_DIRECTIONS FOR THIS TASK_: Could you find every line in the records below that contains the word "panel" and copy it?

(Records excerpted from a collection)

□ □ □ □

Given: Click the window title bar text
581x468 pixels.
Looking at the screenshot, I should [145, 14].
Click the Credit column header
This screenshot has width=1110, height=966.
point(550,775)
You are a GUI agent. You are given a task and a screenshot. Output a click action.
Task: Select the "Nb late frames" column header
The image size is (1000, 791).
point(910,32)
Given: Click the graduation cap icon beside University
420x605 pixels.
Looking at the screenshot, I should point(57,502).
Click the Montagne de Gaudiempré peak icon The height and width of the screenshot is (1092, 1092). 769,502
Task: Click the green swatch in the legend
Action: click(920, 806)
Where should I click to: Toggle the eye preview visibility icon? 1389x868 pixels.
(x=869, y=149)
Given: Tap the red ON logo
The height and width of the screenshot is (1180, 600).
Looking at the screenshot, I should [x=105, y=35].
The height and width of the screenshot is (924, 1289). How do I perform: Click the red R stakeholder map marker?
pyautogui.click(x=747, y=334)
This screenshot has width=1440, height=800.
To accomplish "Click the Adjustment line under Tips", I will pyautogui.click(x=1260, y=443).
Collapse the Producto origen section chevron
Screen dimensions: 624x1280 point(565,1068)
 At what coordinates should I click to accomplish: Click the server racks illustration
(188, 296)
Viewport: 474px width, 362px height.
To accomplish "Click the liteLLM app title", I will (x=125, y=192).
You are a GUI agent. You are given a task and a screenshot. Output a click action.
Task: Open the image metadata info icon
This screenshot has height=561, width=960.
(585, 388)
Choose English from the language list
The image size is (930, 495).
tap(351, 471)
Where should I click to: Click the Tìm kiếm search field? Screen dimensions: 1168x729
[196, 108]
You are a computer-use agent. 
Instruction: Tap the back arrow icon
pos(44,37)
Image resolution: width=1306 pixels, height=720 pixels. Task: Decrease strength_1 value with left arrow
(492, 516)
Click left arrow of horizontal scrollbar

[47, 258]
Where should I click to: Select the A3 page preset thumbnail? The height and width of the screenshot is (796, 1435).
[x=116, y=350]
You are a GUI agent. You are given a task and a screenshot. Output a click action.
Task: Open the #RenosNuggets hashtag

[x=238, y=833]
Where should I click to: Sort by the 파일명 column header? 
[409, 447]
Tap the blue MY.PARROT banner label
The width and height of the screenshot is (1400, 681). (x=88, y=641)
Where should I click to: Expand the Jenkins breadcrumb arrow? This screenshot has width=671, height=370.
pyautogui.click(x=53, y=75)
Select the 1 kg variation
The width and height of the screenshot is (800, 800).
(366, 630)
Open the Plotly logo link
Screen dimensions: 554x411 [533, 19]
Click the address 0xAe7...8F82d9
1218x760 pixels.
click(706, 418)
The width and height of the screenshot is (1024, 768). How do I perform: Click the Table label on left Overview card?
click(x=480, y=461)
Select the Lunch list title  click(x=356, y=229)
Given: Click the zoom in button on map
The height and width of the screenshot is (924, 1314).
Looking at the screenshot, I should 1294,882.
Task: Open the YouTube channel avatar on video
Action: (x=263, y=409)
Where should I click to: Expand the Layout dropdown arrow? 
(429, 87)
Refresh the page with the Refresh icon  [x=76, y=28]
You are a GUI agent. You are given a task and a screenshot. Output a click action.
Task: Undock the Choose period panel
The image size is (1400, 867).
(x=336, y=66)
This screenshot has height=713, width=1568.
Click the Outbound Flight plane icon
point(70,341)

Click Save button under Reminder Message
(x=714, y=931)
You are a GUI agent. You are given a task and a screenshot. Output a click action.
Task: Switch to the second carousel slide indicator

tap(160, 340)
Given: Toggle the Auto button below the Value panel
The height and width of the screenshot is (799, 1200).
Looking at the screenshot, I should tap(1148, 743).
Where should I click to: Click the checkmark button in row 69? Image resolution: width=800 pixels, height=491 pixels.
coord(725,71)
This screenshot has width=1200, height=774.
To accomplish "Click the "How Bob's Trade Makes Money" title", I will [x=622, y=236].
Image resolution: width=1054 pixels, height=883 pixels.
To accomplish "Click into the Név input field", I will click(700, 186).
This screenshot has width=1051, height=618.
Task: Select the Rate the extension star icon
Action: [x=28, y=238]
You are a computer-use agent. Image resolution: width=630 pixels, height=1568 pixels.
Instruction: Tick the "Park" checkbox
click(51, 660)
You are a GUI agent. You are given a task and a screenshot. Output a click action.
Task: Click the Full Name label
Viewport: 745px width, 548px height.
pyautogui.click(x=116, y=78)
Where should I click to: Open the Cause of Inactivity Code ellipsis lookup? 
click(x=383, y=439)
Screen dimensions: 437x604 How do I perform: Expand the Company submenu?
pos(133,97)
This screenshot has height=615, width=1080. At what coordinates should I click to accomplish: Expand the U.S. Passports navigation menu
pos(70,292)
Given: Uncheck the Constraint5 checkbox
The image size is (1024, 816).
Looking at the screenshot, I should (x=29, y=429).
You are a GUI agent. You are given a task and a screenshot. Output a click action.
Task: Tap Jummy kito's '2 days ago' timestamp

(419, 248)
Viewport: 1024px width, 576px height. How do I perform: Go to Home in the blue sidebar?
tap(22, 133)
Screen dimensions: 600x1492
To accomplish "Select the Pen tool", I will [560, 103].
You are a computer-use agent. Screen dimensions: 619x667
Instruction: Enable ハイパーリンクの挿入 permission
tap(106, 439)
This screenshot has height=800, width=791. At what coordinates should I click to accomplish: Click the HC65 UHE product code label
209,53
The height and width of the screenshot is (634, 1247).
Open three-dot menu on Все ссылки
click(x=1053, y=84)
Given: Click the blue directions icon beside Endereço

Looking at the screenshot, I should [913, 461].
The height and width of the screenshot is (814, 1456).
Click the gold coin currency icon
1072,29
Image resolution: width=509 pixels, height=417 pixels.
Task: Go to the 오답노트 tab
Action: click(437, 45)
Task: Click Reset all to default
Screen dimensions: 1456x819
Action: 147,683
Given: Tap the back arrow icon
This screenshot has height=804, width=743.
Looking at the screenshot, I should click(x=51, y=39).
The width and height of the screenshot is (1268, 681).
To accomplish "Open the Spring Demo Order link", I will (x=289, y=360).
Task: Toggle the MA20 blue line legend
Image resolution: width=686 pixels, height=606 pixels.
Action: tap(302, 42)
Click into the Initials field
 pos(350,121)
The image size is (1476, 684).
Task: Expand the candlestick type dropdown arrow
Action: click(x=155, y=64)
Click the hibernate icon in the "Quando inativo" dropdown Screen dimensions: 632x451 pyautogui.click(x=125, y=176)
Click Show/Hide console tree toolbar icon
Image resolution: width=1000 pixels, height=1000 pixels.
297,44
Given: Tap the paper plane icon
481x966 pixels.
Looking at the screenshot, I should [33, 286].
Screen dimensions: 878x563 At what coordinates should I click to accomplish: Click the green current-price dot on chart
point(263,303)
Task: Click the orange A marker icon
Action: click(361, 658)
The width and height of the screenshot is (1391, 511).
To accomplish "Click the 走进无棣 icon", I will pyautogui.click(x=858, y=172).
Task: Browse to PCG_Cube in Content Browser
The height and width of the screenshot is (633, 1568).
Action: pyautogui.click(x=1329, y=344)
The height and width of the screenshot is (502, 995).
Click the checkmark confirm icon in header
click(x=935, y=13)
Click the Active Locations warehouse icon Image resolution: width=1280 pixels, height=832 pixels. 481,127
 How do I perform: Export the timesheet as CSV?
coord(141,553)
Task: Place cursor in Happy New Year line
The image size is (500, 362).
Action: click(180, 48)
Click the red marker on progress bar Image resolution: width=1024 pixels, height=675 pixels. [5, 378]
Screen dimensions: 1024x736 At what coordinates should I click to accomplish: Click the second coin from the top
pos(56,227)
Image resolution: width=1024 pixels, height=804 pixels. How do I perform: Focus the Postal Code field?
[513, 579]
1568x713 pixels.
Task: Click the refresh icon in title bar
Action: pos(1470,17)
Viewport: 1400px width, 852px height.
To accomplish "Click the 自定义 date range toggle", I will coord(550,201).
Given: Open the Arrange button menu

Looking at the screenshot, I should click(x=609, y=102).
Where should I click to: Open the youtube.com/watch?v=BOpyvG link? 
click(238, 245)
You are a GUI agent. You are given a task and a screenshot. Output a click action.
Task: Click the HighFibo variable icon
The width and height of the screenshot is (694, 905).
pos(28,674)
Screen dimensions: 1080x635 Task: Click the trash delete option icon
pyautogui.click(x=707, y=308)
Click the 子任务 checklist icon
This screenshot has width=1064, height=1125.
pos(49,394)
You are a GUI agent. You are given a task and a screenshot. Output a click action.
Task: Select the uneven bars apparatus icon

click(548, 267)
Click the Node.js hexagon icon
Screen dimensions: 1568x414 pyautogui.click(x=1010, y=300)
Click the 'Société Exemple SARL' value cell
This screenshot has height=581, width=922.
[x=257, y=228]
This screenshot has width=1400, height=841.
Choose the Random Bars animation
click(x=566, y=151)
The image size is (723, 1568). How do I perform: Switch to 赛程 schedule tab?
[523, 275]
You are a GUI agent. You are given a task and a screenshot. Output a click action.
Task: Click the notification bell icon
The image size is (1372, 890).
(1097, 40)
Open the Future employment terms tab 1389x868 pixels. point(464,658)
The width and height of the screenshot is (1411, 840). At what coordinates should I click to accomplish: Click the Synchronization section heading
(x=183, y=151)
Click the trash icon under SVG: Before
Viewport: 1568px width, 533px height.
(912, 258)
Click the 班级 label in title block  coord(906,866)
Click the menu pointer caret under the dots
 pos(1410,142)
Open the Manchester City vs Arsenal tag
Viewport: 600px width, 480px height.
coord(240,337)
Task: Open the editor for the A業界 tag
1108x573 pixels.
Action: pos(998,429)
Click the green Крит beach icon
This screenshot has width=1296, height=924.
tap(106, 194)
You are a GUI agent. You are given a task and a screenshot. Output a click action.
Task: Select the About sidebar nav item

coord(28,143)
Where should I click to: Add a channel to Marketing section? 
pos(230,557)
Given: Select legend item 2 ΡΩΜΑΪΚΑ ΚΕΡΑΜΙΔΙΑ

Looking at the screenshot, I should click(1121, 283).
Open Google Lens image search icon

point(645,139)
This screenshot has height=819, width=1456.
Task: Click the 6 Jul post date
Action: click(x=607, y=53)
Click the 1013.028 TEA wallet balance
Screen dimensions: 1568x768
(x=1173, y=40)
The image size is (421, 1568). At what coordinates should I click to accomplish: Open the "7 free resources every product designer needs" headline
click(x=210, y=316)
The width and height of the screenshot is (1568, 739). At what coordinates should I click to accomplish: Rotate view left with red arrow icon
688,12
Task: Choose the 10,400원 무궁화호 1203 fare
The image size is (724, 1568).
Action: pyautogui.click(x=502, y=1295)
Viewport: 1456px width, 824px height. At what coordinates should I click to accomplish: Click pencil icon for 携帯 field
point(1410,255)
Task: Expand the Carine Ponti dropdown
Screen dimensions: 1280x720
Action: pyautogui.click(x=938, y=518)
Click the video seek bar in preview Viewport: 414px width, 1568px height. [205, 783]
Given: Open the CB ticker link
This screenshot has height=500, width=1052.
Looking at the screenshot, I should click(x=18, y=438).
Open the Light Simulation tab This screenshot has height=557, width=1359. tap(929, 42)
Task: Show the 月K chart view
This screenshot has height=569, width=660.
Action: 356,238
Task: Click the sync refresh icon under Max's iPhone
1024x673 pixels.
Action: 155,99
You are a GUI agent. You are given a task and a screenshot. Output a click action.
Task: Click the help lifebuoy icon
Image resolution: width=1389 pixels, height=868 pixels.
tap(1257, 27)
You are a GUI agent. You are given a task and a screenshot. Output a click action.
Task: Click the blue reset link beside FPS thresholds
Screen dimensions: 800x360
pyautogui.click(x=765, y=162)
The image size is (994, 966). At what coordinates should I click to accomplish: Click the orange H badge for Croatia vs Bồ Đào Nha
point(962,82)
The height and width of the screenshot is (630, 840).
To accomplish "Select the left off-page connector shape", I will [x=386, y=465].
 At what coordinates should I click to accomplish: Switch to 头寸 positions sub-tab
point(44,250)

□ □ □ □

_TASK ANSWER_:
Task: Undock the Choose period panel
Given: Toggle the Auto button below the Value panel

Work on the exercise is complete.